My grandpa was able to come and visit us for a week. It was a lot of fun to have him here. Jill and Danny love him! I loved having an extra set of hands around the house, and  I enjoyed hearing stories about Grandpa and Grandma when they were younger. And he ate everything I prepared, even when I didn't think it was very palatable. (When will I ever be a good cook??) While he was here, we went to Krohn Conservatory with some of Jill's friends. It was a fun trip! I liked looking at what plants I was able to see, and the kids just seemed to enjoy having a new place to run around.




This was in March, but we got to go to good old Muncie for a dear friend's baby shower. I'm so excited that one of my high school best friends is going to have a baby! I'm not the only one, haha, any more. She is going to be such a good mommy! Sadly, I forgot to take my camera to the shower, but her sister took some pictures, so I'm sure I'll see those sometime. It was fun to see so many friends again. And funny too, because the shower was in a building that I have only been to once, my freshman year, and it was for a Halloween party, a random one, so there were lots of interesting memories coming back to me. Oh, Muncie. Jeff drove us past my old house. SO many memories there. What a wonderful house. What wonderful years. 

Our Church also had its General Conference recently, where the general leaders of the church speak to the world in lieu of our regular church services. There are six sessions: four general, one for men, and one for girls, their leaders, and their mothers. (Then in the fall there will be one for women.) Each session is two hours long. The prophet will speak a few times, each of the apostles will speak, and then other general authorities and auxiliary leaders will speak, too. I don't remember who gave what addresses, but I came away feeling as though I have it within me to be a better mother than I am currently being. Very empowered.
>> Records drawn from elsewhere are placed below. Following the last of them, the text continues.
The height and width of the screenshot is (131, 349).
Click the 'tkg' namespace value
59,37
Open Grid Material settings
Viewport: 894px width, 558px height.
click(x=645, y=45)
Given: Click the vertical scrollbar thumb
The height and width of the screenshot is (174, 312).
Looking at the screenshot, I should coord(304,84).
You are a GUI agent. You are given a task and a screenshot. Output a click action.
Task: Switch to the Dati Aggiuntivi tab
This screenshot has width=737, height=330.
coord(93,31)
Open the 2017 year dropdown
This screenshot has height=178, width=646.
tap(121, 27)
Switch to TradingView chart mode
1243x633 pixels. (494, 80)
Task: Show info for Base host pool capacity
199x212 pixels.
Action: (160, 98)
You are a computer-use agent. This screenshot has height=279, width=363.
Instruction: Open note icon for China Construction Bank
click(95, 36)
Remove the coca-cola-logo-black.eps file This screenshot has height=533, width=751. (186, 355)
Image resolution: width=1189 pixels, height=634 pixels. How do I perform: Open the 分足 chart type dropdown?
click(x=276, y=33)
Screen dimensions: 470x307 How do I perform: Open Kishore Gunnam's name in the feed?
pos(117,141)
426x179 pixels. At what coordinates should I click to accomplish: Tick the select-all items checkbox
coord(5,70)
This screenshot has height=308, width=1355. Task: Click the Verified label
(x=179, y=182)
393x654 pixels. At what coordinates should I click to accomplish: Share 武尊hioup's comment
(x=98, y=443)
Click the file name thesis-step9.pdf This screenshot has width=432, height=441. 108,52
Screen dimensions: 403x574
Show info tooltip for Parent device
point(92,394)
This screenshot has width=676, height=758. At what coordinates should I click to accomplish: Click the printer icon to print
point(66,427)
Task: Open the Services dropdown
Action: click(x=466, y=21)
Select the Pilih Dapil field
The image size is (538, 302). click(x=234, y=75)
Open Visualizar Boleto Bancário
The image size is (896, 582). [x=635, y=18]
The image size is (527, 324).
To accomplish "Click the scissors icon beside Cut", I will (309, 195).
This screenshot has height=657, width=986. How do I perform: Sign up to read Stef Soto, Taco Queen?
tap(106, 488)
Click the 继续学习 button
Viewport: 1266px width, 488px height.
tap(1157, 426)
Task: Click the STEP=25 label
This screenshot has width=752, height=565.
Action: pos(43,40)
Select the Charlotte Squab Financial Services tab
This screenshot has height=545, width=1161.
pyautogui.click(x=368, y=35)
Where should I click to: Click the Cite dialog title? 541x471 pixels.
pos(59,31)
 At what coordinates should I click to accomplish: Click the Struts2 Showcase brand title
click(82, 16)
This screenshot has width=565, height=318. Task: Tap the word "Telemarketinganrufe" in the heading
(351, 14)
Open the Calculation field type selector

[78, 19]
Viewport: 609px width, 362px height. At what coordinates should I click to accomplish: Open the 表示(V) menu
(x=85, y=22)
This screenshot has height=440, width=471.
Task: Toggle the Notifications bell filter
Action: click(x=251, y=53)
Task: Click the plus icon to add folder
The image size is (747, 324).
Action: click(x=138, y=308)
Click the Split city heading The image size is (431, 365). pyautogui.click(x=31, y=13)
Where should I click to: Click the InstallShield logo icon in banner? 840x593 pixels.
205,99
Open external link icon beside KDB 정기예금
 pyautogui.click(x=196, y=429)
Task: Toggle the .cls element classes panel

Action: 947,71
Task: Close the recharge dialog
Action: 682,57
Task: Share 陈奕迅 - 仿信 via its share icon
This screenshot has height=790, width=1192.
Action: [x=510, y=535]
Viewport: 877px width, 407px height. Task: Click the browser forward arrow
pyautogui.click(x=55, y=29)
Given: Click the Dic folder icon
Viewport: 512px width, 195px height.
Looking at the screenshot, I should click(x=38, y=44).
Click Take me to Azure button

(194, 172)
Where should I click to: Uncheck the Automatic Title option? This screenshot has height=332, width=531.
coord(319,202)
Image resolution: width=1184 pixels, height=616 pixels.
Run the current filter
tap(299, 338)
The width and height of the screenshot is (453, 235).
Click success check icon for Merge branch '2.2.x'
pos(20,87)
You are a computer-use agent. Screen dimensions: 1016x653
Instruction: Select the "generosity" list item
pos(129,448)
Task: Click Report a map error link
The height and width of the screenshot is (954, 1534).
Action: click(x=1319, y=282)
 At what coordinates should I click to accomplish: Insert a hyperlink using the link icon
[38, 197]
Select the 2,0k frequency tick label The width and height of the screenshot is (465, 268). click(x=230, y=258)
I love General Conference, because I always receive such a great vision of everything that I can achieve, and even though I am currently lacking, I always feel their great love for me and their belief in my potential.

In other news, I haven't been blogging recently, because I've been spending my spare time reading and gardening. I finally read The Hunger Games trilogy. Took me long enough, I know. But I had heard so many things about the violence that I just wasn't sure whether I could read them. For me the message against violence and of how sad it all was came across much stronger than any glorification of violence. 

With gardening, I've been moving plants around that I already had, trying to figure out where I want things, and I've been planting some new flowers that I purchased. I'm excited to see the dahlia. I've never had one of those before. I'm dreaming of mulch. And I've been weeding a lot. My little kitchen garden is all empty and ready to have vegetables planted. (This is another area where my grandfather was very helpful. He sat on the swing in the backyard or followed Danny around and made sure my kids didn't end up in the little water ditch or the street or eating chalk while I dedicated myself to planting and attacking weeds.) It has been a lot of fun to enjoy this beautiful weather.

I've been helping a few friends with gardening as well. Trying to help make the world more beautiful. Pretty flowers and plants make me smile; I hope they do the same for others. One of my friends is letting me be completely bossy and controlling with her yard. Or maybe more just really pushy. Either way, there have been a lot of gardening opportunities for me so far this spring. 

What a glorious spring! I am always filled with so much hope in the spring.